Con l'accusa di maltrattamenti in famiglia e sequestro di persona è finito a processo ad Ancona un pachistano di 48 anni.
L'uomo è residente in un paesino del Senigalliese ed è lì che nel 2019 ha portato la figlia, all'epoca 15enne, per non subire l'onta legata alle nozze saltate. La ragazzina era legata sentimentalmente a un giovane, nel suo Paese, e dovevano sposarsi ma lui avrebbe poi cambiato idea. La famiglia pakistana l'ha considerata una 'vergogna grande' e per 'rimediare' ha pensato di far sparire per un po' la figlia facendola arrivare in Italia dove il padre si era sistemato con un lavoro e una sua indipendenza. La minore però non avrebbe potuto vivere libera.
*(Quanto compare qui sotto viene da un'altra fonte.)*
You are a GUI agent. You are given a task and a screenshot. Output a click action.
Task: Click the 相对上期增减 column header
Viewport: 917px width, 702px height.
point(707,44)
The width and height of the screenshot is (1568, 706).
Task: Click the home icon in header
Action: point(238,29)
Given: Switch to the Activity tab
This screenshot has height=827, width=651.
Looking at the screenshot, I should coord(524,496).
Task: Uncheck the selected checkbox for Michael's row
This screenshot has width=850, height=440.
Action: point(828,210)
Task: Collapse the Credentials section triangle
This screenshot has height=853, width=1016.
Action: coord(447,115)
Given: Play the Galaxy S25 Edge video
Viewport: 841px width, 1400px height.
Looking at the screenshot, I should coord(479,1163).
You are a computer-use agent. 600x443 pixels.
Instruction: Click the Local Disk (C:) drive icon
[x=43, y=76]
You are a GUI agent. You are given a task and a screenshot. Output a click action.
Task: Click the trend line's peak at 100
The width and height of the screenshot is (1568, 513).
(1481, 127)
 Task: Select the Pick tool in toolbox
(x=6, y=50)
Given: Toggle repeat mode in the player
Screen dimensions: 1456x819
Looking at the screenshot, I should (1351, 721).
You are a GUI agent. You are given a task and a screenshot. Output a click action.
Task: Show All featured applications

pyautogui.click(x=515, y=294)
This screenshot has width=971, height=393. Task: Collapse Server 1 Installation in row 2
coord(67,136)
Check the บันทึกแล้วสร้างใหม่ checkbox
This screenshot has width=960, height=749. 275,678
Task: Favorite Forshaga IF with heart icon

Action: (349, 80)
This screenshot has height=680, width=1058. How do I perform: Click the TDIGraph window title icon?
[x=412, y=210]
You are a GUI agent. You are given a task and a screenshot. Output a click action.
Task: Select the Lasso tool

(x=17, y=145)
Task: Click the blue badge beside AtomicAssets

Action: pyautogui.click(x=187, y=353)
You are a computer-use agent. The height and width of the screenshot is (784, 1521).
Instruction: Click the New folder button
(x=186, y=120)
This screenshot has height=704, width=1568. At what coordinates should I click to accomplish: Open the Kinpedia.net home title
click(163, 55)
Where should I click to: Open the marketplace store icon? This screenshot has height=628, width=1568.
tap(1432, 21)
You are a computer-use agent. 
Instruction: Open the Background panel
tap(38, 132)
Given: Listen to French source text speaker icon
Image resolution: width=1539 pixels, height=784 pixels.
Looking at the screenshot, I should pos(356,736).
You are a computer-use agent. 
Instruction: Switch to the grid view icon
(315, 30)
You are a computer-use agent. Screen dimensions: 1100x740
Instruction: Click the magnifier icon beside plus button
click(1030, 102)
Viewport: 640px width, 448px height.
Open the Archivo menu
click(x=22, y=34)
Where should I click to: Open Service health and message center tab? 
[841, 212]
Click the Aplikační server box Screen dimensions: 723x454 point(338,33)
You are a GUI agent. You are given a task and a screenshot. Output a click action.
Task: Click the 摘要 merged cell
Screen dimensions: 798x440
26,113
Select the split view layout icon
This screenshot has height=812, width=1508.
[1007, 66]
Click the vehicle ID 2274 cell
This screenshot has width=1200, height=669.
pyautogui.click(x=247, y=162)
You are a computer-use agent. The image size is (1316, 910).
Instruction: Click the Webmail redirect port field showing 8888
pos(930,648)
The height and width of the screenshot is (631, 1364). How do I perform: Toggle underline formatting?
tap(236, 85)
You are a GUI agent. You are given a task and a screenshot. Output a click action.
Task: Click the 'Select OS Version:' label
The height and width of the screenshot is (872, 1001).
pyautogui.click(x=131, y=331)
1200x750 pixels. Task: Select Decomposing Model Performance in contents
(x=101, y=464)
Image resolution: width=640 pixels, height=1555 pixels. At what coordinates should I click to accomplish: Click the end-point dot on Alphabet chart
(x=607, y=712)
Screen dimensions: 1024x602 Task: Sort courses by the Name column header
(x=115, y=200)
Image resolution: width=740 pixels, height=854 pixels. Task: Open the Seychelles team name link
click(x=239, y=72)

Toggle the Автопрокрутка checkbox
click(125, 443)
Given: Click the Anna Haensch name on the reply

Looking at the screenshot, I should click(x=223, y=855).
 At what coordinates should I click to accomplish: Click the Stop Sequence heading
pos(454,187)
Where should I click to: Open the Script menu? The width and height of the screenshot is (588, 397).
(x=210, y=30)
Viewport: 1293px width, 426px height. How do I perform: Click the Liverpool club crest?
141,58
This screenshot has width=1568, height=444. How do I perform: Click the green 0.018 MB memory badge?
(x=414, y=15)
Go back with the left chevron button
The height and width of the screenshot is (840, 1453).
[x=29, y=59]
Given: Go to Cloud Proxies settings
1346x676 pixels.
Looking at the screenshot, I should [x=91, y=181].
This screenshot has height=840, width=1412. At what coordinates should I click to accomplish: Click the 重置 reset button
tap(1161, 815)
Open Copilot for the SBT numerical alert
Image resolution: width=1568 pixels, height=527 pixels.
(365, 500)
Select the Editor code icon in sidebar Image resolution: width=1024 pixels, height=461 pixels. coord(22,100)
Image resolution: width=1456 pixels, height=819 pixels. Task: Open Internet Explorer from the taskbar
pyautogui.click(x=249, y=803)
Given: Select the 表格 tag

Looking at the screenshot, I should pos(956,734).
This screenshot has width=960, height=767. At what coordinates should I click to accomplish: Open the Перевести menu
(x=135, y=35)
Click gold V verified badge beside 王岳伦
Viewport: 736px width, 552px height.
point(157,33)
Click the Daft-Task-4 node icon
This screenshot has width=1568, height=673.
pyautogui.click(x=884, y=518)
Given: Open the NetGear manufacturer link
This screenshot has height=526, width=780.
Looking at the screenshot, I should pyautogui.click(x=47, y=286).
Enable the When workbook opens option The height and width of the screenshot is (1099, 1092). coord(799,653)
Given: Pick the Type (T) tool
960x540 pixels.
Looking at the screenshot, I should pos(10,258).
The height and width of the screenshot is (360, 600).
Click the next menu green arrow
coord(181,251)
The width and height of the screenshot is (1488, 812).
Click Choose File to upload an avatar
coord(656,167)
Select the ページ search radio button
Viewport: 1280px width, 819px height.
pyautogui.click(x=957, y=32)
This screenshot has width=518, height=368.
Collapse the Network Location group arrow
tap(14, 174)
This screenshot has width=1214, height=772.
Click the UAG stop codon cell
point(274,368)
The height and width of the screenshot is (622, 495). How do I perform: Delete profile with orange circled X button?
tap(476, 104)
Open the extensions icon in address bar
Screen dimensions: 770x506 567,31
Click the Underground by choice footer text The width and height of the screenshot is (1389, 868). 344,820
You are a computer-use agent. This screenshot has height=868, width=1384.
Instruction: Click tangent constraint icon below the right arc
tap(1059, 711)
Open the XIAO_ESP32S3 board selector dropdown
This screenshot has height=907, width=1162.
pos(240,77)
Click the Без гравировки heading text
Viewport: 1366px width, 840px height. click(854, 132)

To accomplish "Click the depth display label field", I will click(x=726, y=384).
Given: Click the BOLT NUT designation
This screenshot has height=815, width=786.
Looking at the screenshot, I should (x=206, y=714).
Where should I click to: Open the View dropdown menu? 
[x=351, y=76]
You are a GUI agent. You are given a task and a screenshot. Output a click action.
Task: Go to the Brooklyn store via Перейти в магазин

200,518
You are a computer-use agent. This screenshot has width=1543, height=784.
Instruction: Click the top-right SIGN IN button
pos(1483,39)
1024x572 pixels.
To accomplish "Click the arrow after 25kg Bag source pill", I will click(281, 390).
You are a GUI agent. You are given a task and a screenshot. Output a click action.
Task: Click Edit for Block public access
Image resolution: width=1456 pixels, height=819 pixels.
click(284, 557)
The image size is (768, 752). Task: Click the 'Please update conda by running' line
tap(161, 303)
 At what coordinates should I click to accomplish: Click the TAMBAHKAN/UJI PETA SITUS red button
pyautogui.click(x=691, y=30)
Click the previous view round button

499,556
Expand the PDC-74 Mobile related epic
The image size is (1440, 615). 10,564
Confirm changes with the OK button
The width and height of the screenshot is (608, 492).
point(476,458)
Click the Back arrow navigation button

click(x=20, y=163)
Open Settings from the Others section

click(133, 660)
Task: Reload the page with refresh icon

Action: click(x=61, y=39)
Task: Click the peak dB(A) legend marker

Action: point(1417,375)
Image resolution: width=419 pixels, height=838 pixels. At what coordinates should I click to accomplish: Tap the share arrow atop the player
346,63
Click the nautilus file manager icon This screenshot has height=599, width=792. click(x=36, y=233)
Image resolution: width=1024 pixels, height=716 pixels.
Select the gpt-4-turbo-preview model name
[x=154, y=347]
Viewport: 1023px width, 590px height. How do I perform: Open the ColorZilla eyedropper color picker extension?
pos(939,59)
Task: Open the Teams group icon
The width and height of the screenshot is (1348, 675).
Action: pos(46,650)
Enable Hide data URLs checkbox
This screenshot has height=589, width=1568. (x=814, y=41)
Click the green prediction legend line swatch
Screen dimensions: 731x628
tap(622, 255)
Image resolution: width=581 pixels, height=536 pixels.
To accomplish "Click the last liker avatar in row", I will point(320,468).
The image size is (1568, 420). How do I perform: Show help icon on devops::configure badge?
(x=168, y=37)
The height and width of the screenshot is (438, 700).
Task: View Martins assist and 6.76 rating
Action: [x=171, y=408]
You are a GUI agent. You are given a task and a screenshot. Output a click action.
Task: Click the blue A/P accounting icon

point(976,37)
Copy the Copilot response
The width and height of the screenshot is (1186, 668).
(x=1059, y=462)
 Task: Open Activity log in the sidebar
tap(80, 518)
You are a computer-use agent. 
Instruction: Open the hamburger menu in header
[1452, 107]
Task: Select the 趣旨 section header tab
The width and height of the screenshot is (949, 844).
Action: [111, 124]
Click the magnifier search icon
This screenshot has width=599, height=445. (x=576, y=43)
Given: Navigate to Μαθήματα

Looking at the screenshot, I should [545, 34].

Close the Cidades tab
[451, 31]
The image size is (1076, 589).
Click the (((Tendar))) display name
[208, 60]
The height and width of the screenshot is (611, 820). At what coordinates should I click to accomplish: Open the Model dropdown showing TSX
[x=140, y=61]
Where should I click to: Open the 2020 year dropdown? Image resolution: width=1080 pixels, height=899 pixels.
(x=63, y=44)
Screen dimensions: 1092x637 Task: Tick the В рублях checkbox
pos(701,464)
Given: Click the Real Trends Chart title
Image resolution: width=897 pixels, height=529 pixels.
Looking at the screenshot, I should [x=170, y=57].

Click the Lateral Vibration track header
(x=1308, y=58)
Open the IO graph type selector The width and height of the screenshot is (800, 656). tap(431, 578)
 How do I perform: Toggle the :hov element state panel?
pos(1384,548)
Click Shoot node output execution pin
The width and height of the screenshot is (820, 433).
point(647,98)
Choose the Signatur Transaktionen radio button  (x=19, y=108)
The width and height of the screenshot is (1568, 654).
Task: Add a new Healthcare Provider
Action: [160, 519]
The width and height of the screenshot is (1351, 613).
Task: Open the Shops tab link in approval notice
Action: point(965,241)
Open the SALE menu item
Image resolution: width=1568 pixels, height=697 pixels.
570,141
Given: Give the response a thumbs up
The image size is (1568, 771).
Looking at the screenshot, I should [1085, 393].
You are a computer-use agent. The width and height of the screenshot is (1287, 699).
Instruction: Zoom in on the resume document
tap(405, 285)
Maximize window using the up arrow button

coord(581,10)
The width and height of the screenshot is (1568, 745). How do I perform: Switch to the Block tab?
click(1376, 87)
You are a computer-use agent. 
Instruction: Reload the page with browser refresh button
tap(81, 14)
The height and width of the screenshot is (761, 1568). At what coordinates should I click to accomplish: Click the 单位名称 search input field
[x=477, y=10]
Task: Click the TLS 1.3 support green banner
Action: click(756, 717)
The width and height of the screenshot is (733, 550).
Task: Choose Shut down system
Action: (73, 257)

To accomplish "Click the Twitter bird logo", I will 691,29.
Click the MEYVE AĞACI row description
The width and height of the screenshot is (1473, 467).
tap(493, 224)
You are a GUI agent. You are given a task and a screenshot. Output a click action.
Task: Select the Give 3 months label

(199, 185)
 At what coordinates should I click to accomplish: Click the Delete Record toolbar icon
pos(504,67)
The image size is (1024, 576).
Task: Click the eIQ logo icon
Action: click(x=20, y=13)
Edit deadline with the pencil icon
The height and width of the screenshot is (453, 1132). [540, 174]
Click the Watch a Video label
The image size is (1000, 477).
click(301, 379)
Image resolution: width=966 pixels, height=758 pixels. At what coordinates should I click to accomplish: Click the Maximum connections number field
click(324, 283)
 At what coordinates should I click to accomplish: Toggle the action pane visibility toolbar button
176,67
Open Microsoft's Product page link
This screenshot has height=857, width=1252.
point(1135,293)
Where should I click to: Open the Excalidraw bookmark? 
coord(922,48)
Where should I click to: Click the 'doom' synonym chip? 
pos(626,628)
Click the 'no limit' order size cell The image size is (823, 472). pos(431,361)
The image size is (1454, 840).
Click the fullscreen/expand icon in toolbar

Il genitore, secondo le accuse, non l'avrebbe iscritta a scuola, né le avrebbe permesso di imparare la lingua italiana, imponendole di frequentare solo donne adulte sue connazionali.
Niente vita sociale con i coetanei del paese, nessuna uscita fuori casa. Durante la permanenza dei due anni con il genitore, le avrebbe fatto pesare il matrimonio annullato, vessandola e insultandola. La 15enne avrebbe subito anche botte, pugni dietro la schiena, schiaffi e mani al collo. A novembre 2021 è riuscita ad uscire di casa da sola e ha denunciato ai carabinieri quanto avrebbe patito. E' scattata l'indagine coordinata dalla pm Irene Bilotta. Il collegio del tribunale, presieduto da Edi Ragaglia, ha condannato il 48enne a due anni di carcere per maltrattamenti (il sequestro è stato assorbito da questo reato). L'imputato, difeso dall'avv. Cristina Barboni, ha sempre negato le accuse, sostenendo di essere stato un genitore severo ma non violento.